ヤンデレヴィクトル氏による幸せ身代わり計画【完結済】
第4章 関係が拗れる話
「桜、服は脱衣場に置いたからそこで着替えてきて」
「ありがと…」
撫でていたマッカチンから手を離して脱衣場へ行けば、ヴィクトルの用意した服は直ぐに分かるところに置いてあった。
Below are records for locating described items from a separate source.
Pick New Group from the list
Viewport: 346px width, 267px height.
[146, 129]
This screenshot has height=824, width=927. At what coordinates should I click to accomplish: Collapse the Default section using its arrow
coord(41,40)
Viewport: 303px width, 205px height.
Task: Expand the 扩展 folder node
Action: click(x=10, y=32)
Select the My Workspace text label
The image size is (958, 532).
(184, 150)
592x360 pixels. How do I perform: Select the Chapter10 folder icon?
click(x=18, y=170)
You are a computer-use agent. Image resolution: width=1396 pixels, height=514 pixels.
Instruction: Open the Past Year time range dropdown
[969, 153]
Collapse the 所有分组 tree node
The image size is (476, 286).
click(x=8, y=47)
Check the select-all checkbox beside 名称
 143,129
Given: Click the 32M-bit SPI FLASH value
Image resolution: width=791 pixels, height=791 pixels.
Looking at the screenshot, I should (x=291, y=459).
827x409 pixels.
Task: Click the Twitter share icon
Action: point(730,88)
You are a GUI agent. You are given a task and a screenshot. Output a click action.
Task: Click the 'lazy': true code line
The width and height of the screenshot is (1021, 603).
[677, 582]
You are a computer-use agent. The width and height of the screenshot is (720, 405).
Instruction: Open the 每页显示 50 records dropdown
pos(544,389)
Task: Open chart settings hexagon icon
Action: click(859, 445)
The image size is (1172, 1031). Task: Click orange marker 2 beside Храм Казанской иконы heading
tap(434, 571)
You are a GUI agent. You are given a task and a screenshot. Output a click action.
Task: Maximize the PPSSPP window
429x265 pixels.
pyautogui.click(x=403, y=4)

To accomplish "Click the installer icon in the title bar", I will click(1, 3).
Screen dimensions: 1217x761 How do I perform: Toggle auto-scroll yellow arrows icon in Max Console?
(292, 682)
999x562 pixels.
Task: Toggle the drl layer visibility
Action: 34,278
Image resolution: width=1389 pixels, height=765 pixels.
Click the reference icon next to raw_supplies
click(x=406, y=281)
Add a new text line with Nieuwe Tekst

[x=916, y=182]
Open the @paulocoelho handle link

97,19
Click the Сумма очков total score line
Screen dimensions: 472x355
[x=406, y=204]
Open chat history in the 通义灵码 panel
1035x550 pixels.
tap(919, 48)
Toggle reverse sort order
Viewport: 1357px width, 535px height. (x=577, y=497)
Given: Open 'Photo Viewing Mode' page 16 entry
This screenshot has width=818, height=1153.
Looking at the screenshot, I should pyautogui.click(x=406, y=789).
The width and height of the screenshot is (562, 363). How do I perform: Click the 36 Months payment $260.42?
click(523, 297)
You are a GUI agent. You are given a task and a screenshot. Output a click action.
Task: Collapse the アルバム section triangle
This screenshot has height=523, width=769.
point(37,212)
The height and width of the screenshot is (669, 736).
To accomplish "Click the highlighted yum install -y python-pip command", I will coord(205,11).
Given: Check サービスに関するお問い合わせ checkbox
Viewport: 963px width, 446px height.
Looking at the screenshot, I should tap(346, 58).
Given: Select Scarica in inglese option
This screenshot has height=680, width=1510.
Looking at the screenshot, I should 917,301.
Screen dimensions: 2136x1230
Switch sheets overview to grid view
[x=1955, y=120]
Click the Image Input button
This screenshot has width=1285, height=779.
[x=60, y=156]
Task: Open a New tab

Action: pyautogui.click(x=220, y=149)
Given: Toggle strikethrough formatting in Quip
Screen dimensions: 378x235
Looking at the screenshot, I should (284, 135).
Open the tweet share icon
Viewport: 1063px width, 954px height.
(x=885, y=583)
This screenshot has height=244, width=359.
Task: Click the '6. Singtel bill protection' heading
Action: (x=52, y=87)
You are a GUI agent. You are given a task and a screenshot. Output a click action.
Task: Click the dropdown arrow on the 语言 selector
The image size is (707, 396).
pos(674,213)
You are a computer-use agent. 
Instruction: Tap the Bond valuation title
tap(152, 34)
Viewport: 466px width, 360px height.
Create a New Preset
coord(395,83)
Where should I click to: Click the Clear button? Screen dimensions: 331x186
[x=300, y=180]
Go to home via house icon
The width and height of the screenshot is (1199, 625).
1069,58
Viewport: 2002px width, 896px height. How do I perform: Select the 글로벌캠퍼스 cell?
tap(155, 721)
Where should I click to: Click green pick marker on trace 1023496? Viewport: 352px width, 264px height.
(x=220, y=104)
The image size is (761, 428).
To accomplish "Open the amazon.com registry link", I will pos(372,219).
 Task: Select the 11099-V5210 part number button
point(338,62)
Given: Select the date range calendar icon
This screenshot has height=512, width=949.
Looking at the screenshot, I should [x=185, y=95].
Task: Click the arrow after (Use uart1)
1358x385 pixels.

某有名ブランドのショッパーに入ったそれは新品のレディース服。
サイズも桜にぴったりの代物で、彼女はまさかとは思いつつ、脱衣場から出ると着替えを待っていたヴィクトルに疑問を口にした。
「もしかしてこの服…」
「君に似合うと思って買っておいたんだ…まさかこんな風に渡すなんて思ってもみなかったけど…」
「……そういう事するから勘違いして好きになっちゃうんだよ、次の相手…うんん、何でもない。服ありがとう、じゃあさようなら、マッカチンもさようなら」
「ああ、さようなら…桜」
桜が荷物を持って男の家から出るとしばらくしてドアの開く音がした。
しかし声を掛けられることも無く、桜は気付かないフリをして、1度も振り返らずに家へと帰った。
「次の相手…彼はまた日本人の身代わりを探すのかな?」
思わず口をついて出た言葉に胸がズキリと痛んだ。
彼女は最後の会話の時に、次の相手には服を買うなんて優しいことしない方がいいよ、と本当はそう言いたかった。
しかしそれを口にする事は出来なかった。
桜はあれだけ手荒く抱かれても、ショックを受ける程酷い事を言われてもまだヴィクトルの事が好きだったのだ。
家に帰るなり娘の顔色を見た母親は何があったのか心配して訊ねたが、桜は「夜通しお酒飲んで愚痴を言い合ってた。連絡せずにごめんなさい」と嘘をつき、自室にこもると、男からの最後のプレゼントである服を脱いで部屋着に着替えた。
そこで涙腺が限界を迎え、我慢していた涙が後から後から流れてきた。
(こんなに苦しい思いをするなら、出会わなければ良かった。もう忘れたい。)
溢れ出る涙を拭いながら、彼女はそう思った。